**TASK ITEM:** Please count the lines in the entries below that contain the string "button", treating uppercase and lowercase letters as different. Reply with the number only.

DATA RECORDS Block Start

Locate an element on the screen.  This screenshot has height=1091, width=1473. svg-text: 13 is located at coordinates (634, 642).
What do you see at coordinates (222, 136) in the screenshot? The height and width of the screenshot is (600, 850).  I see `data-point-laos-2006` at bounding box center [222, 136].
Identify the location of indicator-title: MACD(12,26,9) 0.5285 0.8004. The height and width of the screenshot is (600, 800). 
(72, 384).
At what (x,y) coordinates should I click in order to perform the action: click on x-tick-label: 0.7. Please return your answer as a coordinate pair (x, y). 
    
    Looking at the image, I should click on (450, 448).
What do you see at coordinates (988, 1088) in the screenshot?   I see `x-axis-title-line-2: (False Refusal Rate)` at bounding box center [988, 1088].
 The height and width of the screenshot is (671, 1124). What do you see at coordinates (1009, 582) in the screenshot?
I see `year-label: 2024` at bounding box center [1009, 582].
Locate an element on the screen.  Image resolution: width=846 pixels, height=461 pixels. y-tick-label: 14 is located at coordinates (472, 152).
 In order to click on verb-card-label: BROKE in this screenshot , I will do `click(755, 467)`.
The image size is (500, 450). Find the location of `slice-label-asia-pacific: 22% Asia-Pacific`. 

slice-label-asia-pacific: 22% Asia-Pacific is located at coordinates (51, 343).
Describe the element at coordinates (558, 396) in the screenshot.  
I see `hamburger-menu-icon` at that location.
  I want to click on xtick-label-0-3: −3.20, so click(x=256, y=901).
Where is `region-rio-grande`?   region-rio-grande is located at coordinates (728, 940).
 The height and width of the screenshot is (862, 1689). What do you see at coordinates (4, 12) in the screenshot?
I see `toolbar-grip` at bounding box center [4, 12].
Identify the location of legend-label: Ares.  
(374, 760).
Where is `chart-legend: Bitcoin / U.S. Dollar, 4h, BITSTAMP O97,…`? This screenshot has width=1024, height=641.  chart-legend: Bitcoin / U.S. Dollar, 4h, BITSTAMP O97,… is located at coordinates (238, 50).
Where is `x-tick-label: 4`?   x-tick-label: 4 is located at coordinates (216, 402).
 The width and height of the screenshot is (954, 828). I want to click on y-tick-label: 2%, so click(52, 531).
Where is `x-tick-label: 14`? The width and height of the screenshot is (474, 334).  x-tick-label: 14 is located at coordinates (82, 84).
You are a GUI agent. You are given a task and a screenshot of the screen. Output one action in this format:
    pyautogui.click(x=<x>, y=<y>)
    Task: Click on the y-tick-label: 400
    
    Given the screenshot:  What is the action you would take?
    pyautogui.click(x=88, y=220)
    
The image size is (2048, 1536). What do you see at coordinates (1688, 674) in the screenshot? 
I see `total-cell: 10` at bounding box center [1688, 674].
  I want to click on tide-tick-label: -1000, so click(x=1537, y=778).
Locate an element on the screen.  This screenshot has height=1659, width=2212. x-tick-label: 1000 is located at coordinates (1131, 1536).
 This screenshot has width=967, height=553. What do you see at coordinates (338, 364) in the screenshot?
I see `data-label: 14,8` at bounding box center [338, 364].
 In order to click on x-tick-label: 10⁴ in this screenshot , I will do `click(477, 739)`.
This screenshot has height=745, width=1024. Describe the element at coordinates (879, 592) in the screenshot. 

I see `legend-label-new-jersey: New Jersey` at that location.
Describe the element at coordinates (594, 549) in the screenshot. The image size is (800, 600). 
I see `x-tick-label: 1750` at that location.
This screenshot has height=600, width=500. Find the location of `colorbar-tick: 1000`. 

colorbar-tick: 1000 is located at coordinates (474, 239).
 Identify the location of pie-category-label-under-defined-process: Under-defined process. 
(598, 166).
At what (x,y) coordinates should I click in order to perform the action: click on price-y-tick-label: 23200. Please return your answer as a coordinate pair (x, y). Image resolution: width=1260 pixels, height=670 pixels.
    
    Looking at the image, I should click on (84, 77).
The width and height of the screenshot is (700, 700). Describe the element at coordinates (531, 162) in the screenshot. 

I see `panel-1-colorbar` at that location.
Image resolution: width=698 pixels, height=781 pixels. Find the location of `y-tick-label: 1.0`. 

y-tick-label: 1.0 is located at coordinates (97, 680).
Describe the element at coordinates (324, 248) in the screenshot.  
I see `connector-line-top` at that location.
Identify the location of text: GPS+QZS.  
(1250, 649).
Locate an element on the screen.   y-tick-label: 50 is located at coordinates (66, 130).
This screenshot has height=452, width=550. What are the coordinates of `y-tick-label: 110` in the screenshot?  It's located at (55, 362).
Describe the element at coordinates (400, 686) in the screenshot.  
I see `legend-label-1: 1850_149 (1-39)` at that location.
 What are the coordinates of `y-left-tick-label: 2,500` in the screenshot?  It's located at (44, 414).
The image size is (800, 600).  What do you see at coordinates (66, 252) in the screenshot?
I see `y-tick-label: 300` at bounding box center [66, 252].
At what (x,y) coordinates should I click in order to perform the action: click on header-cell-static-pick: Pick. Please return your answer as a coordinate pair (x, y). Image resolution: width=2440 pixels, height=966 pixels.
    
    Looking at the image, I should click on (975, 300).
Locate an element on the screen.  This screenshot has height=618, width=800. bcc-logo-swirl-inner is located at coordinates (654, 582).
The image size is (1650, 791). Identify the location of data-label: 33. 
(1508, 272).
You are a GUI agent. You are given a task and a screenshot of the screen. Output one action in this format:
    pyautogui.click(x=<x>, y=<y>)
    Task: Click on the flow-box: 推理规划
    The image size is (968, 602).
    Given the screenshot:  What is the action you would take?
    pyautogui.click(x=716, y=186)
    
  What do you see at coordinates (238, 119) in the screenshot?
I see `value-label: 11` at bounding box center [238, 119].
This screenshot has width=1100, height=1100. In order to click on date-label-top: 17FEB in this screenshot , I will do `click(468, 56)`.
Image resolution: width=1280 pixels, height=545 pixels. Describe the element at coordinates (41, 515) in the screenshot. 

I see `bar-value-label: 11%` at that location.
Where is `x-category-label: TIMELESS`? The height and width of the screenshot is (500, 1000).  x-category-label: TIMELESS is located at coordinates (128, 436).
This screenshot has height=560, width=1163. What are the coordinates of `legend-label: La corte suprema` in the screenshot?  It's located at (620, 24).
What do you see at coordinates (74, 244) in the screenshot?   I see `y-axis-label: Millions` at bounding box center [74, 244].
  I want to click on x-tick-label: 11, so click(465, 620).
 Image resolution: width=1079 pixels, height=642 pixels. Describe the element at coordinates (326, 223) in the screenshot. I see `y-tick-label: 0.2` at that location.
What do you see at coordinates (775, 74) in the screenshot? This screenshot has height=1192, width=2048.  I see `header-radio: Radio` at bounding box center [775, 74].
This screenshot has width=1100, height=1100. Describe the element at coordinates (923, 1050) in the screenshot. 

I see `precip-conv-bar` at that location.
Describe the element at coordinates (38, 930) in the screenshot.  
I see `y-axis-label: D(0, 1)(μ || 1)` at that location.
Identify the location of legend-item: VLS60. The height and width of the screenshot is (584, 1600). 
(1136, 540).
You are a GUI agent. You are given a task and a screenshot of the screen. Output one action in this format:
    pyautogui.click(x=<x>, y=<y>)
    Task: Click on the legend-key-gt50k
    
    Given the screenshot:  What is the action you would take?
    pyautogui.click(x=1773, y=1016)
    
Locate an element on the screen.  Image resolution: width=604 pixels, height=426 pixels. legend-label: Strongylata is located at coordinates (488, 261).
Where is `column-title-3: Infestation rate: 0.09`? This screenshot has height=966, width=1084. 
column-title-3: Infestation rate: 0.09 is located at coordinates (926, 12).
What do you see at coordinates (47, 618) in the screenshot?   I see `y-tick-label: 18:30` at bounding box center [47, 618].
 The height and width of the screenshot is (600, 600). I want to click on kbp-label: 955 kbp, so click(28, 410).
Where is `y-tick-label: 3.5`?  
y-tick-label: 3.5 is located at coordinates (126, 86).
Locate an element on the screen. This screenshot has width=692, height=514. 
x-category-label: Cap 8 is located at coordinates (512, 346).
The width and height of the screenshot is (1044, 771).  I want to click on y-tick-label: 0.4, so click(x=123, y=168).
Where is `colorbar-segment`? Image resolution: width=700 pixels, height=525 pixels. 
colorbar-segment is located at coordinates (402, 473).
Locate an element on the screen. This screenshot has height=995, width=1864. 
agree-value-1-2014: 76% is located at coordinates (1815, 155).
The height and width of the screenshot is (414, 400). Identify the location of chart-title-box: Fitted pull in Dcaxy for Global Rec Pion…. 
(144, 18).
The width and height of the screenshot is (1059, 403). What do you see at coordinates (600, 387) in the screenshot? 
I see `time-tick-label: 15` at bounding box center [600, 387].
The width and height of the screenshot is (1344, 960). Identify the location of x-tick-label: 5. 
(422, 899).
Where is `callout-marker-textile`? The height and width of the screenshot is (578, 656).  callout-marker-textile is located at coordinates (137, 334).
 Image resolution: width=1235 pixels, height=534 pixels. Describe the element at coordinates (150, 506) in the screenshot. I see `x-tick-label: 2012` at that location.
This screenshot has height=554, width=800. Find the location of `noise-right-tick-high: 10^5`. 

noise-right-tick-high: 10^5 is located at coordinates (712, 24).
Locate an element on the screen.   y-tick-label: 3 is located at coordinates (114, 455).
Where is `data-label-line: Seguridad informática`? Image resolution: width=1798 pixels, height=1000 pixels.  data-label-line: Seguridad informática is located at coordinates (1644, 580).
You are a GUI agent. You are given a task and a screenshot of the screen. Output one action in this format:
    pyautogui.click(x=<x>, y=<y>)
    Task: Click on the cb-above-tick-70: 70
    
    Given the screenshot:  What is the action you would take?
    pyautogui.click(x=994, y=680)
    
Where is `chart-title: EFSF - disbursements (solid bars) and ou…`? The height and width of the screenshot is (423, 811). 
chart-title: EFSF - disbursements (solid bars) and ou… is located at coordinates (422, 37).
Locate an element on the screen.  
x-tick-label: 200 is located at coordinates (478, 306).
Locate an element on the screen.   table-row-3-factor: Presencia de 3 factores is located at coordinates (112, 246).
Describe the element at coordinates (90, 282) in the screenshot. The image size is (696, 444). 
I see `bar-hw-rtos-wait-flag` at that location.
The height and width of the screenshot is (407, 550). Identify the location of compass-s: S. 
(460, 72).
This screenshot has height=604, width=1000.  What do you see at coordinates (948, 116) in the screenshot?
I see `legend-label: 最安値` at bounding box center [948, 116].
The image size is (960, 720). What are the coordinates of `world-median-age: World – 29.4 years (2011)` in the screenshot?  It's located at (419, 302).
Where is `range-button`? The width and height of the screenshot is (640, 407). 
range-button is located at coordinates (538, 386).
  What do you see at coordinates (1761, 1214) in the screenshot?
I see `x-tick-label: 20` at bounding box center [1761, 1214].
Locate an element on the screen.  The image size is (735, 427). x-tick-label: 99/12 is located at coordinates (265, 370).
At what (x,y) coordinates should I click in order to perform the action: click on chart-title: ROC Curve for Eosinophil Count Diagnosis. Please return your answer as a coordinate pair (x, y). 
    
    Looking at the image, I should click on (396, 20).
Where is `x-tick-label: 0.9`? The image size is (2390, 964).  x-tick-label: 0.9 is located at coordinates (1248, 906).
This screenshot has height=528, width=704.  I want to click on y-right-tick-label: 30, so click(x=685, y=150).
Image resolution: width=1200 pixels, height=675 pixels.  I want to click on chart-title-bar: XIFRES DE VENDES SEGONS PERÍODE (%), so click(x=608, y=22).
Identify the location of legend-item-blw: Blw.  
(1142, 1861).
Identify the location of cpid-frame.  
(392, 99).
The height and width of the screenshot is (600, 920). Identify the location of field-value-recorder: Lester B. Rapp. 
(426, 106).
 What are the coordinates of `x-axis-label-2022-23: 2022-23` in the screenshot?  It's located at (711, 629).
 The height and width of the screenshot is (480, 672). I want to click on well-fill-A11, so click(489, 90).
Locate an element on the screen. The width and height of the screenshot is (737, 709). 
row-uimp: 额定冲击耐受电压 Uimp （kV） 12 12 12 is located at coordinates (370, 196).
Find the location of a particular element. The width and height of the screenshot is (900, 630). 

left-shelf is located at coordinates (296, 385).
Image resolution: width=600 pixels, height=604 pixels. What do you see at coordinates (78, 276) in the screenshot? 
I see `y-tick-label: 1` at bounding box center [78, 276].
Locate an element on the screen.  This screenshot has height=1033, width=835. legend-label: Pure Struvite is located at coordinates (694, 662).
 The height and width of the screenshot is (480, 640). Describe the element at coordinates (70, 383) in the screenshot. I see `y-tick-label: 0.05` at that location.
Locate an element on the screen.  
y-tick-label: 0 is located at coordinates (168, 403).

DATA RECORDS Block End

**ANSWER FOR THE TASK:** 2